# ASSIGNED TASK
All entries shown below must be given again word for word.

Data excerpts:
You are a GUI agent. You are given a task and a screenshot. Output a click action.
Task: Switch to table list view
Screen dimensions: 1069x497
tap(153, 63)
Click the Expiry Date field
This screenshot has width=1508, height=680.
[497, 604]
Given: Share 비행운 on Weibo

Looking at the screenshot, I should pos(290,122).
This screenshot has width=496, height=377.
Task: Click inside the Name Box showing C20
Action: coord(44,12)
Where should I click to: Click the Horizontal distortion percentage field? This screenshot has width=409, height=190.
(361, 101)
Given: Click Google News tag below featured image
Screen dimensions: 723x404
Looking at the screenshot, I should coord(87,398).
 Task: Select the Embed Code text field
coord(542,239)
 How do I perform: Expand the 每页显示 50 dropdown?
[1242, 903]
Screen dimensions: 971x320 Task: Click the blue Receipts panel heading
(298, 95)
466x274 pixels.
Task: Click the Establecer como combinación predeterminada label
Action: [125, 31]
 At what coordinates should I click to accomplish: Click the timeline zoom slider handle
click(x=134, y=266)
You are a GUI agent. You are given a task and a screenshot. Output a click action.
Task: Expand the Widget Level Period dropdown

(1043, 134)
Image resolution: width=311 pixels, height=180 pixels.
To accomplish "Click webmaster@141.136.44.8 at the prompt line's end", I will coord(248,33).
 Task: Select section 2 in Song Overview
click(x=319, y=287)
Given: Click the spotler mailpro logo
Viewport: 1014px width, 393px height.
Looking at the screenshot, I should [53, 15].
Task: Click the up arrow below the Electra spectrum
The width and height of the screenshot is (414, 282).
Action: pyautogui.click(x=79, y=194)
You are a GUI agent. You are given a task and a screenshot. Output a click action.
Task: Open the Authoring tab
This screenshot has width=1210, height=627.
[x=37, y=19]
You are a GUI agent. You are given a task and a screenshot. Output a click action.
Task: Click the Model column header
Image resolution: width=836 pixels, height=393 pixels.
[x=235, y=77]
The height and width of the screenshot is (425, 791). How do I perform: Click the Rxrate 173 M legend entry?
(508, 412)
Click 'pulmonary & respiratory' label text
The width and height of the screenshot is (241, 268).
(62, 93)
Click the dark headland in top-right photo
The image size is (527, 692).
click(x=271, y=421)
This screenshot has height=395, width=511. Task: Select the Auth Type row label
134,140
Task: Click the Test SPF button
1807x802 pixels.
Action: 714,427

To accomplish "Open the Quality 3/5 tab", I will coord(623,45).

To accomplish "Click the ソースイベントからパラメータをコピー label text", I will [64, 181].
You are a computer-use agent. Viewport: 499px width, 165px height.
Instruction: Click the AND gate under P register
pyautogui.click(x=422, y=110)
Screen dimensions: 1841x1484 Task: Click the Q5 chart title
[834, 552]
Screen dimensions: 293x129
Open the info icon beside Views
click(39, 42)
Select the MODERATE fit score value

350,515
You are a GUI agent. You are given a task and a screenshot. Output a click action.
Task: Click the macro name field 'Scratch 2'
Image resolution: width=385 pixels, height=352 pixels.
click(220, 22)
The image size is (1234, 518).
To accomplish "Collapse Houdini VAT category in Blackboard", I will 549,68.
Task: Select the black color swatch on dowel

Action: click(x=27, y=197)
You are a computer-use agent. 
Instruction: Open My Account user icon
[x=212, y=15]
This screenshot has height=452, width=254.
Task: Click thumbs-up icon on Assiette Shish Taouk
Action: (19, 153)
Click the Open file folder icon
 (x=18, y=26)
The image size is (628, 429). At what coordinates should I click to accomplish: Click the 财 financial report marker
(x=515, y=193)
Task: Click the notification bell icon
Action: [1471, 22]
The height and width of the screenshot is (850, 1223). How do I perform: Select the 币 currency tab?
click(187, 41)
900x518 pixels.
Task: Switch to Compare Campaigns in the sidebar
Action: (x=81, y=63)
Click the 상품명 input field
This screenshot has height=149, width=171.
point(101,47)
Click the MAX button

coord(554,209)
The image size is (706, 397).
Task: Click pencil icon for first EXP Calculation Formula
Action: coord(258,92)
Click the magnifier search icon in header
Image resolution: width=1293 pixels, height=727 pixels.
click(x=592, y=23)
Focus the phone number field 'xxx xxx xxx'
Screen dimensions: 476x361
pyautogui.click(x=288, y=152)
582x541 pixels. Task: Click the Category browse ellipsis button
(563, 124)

# OUTPUT OF THE TASK
You are a GUI agent. You are given a task and a screenshot. Output a click action.
Task: Switch to table list view
Screen dimensions: 1069x497
tap(153, 63)
Click the Expiry Date field
This screenshot has width=1508, height=680.
[497, 604]
Given: Share 비행운 on Weibo

Looking at the screenshot, I should pos(290,122).
This screenshot has width=496, height=377.
Task: Click inside the Name Box showing C20
Action: coord(44,12)
Where should I click to: Click the Horizontal distortion percentage field? This screenshot has width=409, height=190.
(361, 101)
Given: Click Google News tag below featured image
Screen dimensions: 723x404
Looking at the screenshot, I should coord(87,398).
 Task: Select the Embed Code text field
coord(542,239)
 How do I perform: Expand the 每页显示 50 dropdown?
[1242, 903]
Screen dimensions: 971x320 Task: Click the blue Receipts panel heading
(298, 95)
466x274 pixels.
Task: Click the Establecer como combinación predeterminada label
Action: [125, 31]
 At what coordinates should I click to accomplish: Click the timeline zoom slider handle
click(x=134, y=266)
You are a GUI agent. You are given a task and a screenshot. Output a click action.
Task: Expand the Widget Level Period dropdown

(1043, 134)
Image resolution: width=311 pixels, height=180 pixels.
To accomplish "Click webmaster@141.136.44.8 at the prompt line's end", I will coord(248,33).
 Task: Select section 2 in Song Overview
click(x=319, y=287)
Given: Click the spotler mailpro logo
Viewport: 1014px width, 393px height.
Looking at the screenshot, I should [53, 15].
Task: Click the up arrow below the Electra spectrum
The width and height of the screenshot is (414, 282).
Action: pyautogui.click(x=79, y=194)
You are a GUI agent. You are given a task and a screenshot. Output a click action.
Task: Open the Authoring tab
This screenshot has width=1210, height=627.
[x=37, y=19]
You are a GUI agent. You are given a task and a screenshot. Output a click action.
Task: Click the Model column header
Image resolution: width=836 pixels, height=393 pixels.
[x=235, y=77]
The height and width of the screenshot is (425, 791). How do I perform: Click the Rxrate 173 M legend entry?
(508, 412)
Click 'pulmonary & respiratory' label text
The width and height of the screenshot is (241, 268).
(62, 93)
Click the dark headland in top-right photo
The image size is (527, 692).
click(x=271, y=421)
This screenshot has height=395, width=511. Task: Select the Auth Type row label
134,140
Task: Click the Test SPF button
1807x802 pixels.
Action: 714,427

To accomplish "Open the Quality 3/5 tab", I will coord(623,45).

To accomplish "Click the ソースイベントからパラメータをコピー label text", I will [64, 181].
You are a computer-use agent. Viewport: 499px width, 165px height.
Instruction: Click the AND gate under P register
pyautogui.click(x=422, y=110)
Screen dimensions: 1841x1484 Task: Click the Q5 chart title
[834, 552]
Screen dimensions: 293x129
Open the info icon beside Views
click(39, 42)
Select the MODERATE fit score value

350,515
You are a GUI agent. You are given a task and a screenshot. Output a click action.
Task: Click the macro name field 'Scratch 2'
Image resolution: width=385 pixels, height=352 pixels.
click(220, 22)
The image size is (1234, 518).
To accomplish "Collapse Houdini VAT category in Blackboard", I will 549,68.
Task: Select the black color swatch on dowel

Action: click(x=27, y=197)
You are a computer-use agent. 
Instruction: Open My Account user icon
[x=212, y=15]
This screenshot has height=452, width=254.
Task: Click thumbs-up icon on Assiette Shish Taouk
Action: (19, 153)
Click the Open file folder icon
 (x=18, y=26)
The image size is (628, 429). At what coordinates should I click to accomplish: Click the 财 financial report marker
(x=515, y=193)
Task: Click the notification bell icon
Action: [1471, 22]
The height and width of the screenshot is (850, 1223). How do I perform: Select the 币 currency tab?
click(187, 41)
900x518 pixels.
Task: Switch to Compare Campaigns in the sidebar
Action: (x=81, y=63)
Click the 상품명 input field
This screenshot has height=149, width=171.
point(101,47)
Click the MAX button

coord(554,209)
The image size is (706, 397).
Task: Click pencil icon for first EXP Calculation Formula
Action: coord(258,92)
Click the magnifier search icon in header
Image resolution: width=1293 pixels, height=727 pixels.
click(x=592, y=23)
Focus the phone number field 'xxx xxx xxx'
Screen dimensions: 476x361
pyautogui.click(x=288, y=152)
582x541 pixels. Task: Click the Category browse ellipsis button
(563, 124)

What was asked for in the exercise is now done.